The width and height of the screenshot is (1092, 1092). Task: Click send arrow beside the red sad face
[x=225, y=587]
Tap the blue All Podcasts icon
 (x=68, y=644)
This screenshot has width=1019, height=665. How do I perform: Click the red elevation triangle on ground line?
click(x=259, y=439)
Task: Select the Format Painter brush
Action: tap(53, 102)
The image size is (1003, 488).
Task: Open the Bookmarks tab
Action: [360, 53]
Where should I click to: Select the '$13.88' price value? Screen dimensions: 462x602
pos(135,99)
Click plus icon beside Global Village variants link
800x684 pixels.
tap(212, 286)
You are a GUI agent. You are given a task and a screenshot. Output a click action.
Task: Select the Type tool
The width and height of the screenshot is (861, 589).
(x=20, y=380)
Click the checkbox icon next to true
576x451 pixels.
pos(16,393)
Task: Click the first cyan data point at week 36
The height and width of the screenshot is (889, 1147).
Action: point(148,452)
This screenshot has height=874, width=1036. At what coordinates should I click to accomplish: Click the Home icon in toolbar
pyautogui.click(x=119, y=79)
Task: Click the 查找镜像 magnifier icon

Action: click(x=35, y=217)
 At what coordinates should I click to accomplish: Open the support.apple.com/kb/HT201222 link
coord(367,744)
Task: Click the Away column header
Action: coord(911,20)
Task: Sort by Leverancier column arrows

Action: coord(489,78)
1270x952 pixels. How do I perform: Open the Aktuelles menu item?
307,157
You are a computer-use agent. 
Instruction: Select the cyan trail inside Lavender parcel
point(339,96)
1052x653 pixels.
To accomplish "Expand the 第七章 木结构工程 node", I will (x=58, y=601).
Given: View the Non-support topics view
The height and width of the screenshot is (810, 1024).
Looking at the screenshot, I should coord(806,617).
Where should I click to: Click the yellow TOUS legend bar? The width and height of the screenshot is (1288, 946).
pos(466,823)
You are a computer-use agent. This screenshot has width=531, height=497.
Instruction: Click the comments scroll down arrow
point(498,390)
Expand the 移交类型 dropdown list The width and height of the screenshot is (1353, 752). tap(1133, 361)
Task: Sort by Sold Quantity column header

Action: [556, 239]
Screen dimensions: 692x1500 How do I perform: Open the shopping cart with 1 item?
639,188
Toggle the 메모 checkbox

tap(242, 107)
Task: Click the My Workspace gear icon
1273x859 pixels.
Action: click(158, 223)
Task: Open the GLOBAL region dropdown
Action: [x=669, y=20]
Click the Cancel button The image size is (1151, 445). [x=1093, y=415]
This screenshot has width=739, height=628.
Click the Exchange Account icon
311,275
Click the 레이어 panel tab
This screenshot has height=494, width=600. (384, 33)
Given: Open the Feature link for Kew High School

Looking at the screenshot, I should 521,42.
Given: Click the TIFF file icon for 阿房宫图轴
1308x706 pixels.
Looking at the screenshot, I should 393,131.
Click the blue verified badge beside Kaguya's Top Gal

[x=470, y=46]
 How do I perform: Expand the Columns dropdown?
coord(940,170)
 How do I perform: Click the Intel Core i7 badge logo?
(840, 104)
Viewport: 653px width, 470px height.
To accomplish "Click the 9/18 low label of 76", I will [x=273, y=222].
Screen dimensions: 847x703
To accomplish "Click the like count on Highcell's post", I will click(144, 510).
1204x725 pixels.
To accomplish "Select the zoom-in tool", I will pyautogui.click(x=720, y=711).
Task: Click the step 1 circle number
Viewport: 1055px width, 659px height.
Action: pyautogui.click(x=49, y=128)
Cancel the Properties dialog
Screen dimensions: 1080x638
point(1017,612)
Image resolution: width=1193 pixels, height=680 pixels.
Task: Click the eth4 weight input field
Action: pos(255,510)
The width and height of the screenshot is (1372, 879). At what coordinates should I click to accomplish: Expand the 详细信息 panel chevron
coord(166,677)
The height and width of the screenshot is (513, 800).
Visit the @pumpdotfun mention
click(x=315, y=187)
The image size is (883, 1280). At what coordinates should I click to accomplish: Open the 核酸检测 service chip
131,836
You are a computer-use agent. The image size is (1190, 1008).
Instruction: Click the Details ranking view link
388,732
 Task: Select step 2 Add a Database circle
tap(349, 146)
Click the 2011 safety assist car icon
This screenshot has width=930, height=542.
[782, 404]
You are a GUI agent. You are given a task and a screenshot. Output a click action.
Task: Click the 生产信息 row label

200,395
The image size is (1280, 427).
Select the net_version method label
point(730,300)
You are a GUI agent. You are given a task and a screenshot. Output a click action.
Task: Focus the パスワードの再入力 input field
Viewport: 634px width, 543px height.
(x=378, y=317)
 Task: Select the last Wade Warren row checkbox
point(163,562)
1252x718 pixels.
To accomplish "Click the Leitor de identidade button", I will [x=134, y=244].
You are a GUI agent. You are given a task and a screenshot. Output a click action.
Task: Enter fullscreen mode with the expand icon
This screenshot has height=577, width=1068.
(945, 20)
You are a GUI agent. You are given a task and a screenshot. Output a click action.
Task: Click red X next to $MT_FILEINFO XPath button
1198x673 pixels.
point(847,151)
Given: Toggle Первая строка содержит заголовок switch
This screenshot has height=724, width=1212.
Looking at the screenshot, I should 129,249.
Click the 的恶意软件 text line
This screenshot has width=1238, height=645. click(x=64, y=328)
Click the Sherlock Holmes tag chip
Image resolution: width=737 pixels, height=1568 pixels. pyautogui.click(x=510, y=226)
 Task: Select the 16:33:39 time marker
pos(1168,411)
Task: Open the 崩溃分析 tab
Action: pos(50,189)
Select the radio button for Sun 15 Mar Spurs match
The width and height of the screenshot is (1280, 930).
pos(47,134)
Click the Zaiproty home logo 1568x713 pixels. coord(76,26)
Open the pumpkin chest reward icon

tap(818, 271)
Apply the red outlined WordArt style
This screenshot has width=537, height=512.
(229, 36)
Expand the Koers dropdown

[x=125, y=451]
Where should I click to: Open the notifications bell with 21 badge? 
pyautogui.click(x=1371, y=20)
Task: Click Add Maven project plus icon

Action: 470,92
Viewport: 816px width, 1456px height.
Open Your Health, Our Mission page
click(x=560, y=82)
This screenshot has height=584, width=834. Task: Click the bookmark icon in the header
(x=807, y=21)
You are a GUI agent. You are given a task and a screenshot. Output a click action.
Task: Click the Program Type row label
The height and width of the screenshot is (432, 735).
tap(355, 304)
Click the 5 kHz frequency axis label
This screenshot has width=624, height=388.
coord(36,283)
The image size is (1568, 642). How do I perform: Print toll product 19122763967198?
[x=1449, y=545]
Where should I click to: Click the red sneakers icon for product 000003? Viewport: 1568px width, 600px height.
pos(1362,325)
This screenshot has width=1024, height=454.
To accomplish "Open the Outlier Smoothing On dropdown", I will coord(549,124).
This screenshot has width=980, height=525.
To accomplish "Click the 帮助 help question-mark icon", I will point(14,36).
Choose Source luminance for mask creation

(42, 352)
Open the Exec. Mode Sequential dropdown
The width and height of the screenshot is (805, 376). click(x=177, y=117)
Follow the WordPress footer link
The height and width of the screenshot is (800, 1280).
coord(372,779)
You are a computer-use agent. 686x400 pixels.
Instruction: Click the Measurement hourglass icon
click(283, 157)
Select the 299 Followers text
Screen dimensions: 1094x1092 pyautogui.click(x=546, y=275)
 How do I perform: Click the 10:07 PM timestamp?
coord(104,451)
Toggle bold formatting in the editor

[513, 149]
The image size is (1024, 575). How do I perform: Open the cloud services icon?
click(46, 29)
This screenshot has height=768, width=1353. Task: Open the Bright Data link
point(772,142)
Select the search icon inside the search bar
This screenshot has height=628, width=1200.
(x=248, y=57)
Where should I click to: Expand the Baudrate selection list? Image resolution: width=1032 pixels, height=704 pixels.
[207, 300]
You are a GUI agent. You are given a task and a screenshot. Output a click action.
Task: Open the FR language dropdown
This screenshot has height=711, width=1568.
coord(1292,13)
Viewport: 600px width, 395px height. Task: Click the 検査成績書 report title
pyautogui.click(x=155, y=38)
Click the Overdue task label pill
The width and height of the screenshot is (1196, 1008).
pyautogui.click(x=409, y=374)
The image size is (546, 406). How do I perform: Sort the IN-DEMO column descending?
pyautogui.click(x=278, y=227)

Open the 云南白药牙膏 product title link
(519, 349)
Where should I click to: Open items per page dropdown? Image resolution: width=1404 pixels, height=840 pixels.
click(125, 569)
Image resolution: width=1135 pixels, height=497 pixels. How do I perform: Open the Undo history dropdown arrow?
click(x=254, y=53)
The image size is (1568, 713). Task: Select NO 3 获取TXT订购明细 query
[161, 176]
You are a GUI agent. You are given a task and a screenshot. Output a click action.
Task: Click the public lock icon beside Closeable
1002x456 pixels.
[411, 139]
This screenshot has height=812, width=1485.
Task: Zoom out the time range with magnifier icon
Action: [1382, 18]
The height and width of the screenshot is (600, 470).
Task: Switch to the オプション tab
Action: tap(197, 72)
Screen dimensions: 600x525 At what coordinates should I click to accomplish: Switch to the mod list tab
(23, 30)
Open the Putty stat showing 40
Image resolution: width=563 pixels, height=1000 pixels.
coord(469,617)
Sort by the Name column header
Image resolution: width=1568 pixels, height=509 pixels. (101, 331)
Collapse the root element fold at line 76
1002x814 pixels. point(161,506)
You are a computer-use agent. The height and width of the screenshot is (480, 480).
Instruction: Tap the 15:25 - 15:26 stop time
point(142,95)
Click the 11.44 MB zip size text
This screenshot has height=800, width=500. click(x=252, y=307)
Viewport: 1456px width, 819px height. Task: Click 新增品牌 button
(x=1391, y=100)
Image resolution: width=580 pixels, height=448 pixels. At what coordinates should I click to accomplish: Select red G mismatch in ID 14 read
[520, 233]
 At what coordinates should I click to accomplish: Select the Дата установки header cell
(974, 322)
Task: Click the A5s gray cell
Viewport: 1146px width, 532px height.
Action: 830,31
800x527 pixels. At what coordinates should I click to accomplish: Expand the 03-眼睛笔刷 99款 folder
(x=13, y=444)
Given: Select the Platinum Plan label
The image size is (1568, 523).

=-=-=

[TASK INSTRUCTIONS] What lines in the material mention "next"? Copy every one of them.

[RESPONSE FOR THIS EXERCISE]
Click the checkbox icon next to true
Task: Click red X next to $MT_FILEINFO XPath button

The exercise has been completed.